━━ Excerto do texto ━━

Estávamos no longínquo ano de 1974 quando visitou Portugal pela primeira vez. No Rallye TAP desse ano, assinalou a sua estreia no Campeonato do Mundo enquanto piloto de uma equipa oficial e a prova portuguesa foi a primeira em que utilizou notas, conquistando o terceiro lugar. A participação no TAP foi um prémio pela promissora prestação no rali RAC do ano anterior?

Foi de facto um bónus. Em 1973, fiz o RAC com um Ford Escort preparado pelo David Sutton e terminei em terceiro. Lembro-me que, num troço coberto de neve, ultrapassei dois ou três Fiat 124 Abarth e, desde aí, os homens da Fiat ficaram de olho em mim, convidando-me, logo a seguir, para integrar a equipa. Embora estivesse bem cotada no Campeonato Europeu, na Finlândia ninguém sabia muito bem o que valia a Fiat enquanto equipa oficial. Alguns 124 Abarth haviam participado no Rali dos Mil Lagos, com pilotos suecos ao volante, mas não havia uma tradição de carros italianos nas provas finlandesas, pelo que, para mim, era tudo desconhecido naquela equipa. Quando a proposta chegou de Turim, eu tinha um contrato com a Ford para disputar o campeonato britânico de ralis. Na altura, tive que tomar uma decisão: ou perseguia o sonho de ter uma carreira bem sucedia na Ford ou mudava-me para a Fiat. A Ford tinha um leque de grandes pilotos que incluía nomes como os de Hannu Mikkola, Timo Mäkinen e Roger Clark e eu troquei umas impressões com elementos da equipa britânica que me disseram: “Markku tu és um jovem, tenta a tua sorte. Da nossa parte, não haverá qualquer problema”. Senti que o meu futuro passava pela Fiat e mudei-me para a casa italiana onde permaneci 15 anos…

Estava nervoso na estreia pela equipa italiana? Que memórias guarda desse TAP de 1974?

━━━

Instrução A: Cite da entrevista sobre ralis, sem alterações, o trecho que vai de "Estávamos no longínquo" até "do ano anterior?", inclusive.

━━ Entradas de dados ━━

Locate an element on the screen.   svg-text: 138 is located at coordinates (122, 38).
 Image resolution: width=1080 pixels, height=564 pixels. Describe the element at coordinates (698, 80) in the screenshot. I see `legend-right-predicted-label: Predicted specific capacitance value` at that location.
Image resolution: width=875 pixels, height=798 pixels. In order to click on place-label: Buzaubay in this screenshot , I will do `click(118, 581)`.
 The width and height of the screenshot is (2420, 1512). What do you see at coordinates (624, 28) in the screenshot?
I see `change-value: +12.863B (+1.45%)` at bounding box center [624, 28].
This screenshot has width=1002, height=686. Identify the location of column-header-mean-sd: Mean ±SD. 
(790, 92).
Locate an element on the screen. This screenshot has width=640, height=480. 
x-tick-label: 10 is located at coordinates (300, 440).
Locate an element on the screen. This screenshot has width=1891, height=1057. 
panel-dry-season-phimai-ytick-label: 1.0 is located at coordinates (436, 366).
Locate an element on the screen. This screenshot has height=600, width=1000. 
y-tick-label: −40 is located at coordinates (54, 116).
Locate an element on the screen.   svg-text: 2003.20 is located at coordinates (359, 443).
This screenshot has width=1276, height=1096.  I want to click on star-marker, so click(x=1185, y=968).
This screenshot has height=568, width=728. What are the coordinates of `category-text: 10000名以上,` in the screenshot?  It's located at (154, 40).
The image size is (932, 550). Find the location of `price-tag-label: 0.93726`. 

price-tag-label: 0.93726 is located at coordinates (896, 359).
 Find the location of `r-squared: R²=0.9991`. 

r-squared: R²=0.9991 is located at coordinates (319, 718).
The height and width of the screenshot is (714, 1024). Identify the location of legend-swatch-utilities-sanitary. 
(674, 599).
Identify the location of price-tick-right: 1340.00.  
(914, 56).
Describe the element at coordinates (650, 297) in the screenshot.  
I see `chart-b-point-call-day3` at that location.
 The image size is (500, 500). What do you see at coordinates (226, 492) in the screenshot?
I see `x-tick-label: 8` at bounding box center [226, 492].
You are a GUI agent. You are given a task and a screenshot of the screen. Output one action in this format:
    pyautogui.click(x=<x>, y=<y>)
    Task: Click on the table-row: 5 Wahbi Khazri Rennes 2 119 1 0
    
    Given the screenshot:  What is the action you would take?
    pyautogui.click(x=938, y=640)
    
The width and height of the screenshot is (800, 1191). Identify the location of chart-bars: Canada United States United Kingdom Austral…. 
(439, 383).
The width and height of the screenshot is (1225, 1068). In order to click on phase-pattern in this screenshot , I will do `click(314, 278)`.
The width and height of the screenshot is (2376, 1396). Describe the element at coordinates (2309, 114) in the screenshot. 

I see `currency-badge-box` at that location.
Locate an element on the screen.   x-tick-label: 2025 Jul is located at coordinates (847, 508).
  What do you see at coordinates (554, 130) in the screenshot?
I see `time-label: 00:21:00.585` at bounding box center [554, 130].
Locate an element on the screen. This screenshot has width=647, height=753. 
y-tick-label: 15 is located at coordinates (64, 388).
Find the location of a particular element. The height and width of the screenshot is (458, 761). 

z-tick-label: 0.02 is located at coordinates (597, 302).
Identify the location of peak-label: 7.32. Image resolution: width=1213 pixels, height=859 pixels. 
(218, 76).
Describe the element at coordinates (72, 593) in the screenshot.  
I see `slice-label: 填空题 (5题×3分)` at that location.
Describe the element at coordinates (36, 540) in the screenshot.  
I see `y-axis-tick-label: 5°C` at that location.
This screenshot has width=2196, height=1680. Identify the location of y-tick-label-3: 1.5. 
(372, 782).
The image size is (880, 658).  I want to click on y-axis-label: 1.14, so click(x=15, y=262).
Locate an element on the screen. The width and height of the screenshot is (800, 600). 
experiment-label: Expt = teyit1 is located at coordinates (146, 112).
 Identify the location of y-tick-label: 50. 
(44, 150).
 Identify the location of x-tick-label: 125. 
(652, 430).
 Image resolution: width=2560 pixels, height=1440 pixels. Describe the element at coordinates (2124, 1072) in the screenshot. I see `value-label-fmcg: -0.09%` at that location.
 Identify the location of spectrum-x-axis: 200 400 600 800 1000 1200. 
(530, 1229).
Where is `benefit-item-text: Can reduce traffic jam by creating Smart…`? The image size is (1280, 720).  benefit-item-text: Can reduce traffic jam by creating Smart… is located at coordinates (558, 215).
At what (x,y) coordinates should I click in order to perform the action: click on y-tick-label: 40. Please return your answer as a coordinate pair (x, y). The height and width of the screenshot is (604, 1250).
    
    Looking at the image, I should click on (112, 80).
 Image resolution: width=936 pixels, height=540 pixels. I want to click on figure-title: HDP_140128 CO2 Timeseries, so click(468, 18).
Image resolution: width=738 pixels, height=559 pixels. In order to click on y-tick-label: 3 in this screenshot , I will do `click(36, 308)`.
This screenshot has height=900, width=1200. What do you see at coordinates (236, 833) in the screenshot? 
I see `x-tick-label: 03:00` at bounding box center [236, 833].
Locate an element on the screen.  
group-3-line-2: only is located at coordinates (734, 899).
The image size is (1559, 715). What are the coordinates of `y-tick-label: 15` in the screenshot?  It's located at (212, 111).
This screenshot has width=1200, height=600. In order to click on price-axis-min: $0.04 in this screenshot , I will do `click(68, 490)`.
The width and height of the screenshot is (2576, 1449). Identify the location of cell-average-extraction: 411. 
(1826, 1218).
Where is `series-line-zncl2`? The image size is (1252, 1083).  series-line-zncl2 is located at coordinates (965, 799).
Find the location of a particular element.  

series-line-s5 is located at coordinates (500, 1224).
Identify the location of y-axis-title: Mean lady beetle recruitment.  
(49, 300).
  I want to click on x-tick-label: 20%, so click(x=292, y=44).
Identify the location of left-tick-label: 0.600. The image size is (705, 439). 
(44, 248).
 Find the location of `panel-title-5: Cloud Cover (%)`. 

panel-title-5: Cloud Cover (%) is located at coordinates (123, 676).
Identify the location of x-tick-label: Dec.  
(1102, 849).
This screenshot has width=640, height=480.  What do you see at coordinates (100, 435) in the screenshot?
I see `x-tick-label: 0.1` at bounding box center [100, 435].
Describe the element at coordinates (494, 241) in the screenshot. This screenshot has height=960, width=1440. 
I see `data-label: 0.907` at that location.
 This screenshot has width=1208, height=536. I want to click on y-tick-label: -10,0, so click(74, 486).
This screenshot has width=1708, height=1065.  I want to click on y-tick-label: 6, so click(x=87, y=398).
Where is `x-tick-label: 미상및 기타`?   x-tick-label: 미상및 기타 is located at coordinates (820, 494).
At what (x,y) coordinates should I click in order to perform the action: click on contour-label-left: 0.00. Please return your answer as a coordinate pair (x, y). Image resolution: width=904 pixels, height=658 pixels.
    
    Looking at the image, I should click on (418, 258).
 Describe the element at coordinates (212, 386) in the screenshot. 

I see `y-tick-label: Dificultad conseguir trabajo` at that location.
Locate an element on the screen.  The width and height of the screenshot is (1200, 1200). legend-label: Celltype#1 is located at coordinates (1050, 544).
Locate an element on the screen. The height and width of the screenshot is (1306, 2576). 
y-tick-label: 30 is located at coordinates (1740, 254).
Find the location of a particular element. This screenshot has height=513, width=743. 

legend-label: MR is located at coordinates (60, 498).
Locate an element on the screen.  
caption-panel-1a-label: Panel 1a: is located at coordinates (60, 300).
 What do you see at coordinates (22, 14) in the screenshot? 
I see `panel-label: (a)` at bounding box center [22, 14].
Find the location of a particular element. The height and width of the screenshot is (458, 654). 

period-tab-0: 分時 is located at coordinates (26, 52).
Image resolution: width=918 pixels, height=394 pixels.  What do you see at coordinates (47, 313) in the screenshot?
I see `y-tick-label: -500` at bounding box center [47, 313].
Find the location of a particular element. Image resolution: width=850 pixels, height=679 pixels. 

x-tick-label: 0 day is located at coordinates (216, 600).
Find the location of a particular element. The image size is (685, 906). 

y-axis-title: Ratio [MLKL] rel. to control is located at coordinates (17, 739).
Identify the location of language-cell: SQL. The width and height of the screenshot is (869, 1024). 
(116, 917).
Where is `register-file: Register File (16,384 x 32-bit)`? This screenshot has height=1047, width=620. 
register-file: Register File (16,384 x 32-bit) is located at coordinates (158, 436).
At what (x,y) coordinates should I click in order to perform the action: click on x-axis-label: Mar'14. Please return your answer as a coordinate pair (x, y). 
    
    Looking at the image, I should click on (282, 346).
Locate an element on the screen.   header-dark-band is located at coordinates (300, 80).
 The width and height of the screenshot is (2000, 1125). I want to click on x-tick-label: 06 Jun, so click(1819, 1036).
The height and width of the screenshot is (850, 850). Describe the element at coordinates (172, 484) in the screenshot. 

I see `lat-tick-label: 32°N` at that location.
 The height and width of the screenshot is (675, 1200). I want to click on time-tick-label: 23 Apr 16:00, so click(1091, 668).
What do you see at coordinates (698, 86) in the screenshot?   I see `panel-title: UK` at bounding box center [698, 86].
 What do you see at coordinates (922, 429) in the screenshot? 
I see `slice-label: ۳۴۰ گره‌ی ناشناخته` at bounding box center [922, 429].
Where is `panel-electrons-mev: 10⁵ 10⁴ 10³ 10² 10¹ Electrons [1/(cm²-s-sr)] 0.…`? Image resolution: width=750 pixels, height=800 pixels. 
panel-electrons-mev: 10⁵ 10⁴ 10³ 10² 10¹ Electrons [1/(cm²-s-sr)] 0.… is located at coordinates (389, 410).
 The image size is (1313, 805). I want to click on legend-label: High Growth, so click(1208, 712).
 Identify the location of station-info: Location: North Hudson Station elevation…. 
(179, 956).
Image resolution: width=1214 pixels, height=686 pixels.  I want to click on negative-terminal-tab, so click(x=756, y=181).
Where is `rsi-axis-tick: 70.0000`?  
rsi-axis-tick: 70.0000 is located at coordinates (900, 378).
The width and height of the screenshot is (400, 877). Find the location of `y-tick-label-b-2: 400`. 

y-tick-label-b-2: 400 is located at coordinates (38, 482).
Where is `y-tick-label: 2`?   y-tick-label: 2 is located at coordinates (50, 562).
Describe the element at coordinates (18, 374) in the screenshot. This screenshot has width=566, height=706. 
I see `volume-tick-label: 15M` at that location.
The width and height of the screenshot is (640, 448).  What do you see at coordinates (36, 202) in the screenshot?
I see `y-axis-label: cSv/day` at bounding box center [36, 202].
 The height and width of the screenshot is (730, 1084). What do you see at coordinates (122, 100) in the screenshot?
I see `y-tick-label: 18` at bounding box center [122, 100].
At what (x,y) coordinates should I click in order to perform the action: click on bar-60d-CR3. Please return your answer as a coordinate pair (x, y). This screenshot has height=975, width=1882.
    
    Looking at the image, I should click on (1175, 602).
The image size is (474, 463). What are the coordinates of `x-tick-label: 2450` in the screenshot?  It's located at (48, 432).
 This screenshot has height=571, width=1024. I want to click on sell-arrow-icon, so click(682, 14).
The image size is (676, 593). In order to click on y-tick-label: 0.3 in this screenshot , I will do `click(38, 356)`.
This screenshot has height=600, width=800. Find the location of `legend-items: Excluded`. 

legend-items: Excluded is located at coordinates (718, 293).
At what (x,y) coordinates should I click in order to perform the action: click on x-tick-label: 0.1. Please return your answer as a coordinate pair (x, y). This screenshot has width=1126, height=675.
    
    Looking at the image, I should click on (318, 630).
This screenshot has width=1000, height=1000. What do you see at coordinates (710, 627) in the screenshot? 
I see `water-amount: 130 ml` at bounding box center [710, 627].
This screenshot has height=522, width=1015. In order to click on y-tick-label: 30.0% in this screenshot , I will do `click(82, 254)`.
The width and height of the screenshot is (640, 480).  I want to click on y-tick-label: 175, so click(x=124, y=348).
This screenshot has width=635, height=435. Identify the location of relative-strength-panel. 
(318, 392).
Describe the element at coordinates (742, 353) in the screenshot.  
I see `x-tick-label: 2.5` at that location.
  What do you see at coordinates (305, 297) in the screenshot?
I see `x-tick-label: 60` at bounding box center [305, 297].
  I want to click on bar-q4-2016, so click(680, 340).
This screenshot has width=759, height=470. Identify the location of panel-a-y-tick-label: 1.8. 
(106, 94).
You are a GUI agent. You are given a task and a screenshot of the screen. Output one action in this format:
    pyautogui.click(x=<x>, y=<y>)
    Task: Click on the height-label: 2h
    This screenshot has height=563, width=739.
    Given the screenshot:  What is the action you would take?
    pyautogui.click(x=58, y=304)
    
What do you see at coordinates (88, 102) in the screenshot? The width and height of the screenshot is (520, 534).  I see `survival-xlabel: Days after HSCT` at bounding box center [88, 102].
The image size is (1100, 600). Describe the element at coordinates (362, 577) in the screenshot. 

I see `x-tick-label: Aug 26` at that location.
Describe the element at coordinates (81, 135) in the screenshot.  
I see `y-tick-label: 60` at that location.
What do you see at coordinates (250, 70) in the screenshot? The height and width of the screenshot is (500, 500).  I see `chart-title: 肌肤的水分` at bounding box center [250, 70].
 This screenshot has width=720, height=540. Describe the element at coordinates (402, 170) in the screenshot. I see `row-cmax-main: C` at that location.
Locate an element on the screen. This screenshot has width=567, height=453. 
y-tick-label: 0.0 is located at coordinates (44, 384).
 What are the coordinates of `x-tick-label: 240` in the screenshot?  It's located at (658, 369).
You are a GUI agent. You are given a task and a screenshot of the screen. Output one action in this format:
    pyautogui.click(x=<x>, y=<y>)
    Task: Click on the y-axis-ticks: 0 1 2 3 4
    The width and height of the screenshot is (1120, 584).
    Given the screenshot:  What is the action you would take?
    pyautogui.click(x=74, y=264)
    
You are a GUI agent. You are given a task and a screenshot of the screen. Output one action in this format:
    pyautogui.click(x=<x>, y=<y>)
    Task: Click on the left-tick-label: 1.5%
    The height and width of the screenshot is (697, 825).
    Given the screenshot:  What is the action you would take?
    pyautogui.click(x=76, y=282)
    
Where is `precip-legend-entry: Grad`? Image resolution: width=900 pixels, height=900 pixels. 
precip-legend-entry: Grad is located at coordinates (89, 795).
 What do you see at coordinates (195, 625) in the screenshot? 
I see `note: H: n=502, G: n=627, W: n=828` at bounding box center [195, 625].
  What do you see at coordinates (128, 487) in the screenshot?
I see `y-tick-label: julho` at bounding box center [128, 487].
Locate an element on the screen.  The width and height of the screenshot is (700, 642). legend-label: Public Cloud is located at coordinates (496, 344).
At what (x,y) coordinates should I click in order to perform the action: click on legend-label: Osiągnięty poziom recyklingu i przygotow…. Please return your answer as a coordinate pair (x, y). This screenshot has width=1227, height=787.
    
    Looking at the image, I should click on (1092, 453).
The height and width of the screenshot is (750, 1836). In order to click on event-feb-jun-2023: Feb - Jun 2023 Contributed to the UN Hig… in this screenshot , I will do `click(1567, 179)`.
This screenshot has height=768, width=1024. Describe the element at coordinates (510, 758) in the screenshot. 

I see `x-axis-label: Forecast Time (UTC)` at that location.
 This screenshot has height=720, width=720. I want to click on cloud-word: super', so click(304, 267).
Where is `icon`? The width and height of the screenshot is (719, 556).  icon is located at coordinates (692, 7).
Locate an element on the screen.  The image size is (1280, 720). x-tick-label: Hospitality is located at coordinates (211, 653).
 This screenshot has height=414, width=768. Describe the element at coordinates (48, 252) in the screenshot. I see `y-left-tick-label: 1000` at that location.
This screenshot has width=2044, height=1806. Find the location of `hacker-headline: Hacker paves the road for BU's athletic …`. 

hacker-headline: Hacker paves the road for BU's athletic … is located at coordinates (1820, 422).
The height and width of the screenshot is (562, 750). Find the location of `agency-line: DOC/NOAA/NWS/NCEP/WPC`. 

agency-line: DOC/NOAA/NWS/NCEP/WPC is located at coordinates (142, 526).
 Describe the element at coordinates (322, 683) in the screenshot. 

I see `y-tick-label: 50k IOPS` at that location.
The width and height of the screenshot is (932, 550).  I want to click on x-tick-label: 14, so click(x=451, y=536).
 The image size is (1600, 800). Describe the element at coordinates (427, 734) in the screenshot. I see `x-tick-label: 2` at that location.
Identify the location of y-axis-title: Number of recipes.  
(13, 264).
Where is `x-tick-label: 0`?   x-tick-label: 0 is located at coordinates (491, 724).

━━━

Instrução B: Reproduza, tal como aparecem nas entradas, as linhas desde a que contém "on x-axis-label: Mar'14." até à que contém "Looking at the image, I should click on (282, 346).", inclusive.

Resposta esperada A:
Estávamos no longínquo ano de 1974 quando visitou Portugal pela primeira vez. No Rallye TAP desse ano, assinalou a sua estreia no Campeonato do Mundo enquanto piloto de uma equipa oficial e a prova portuguesa foi a primeira em que utilizou notas, conquistando o terceiro lugar. A participação no TAP foi um prémio pela promissora prestação no rali RAC do ano anterior?

Resposta esperada B:
At what (x,y) coordinates should I click in order to perform the action: click on x-axis-label: Mar'14. Please return your answer as a coordinate pair (x, y). 
    
    Looking at the image, I should click on (282, 346).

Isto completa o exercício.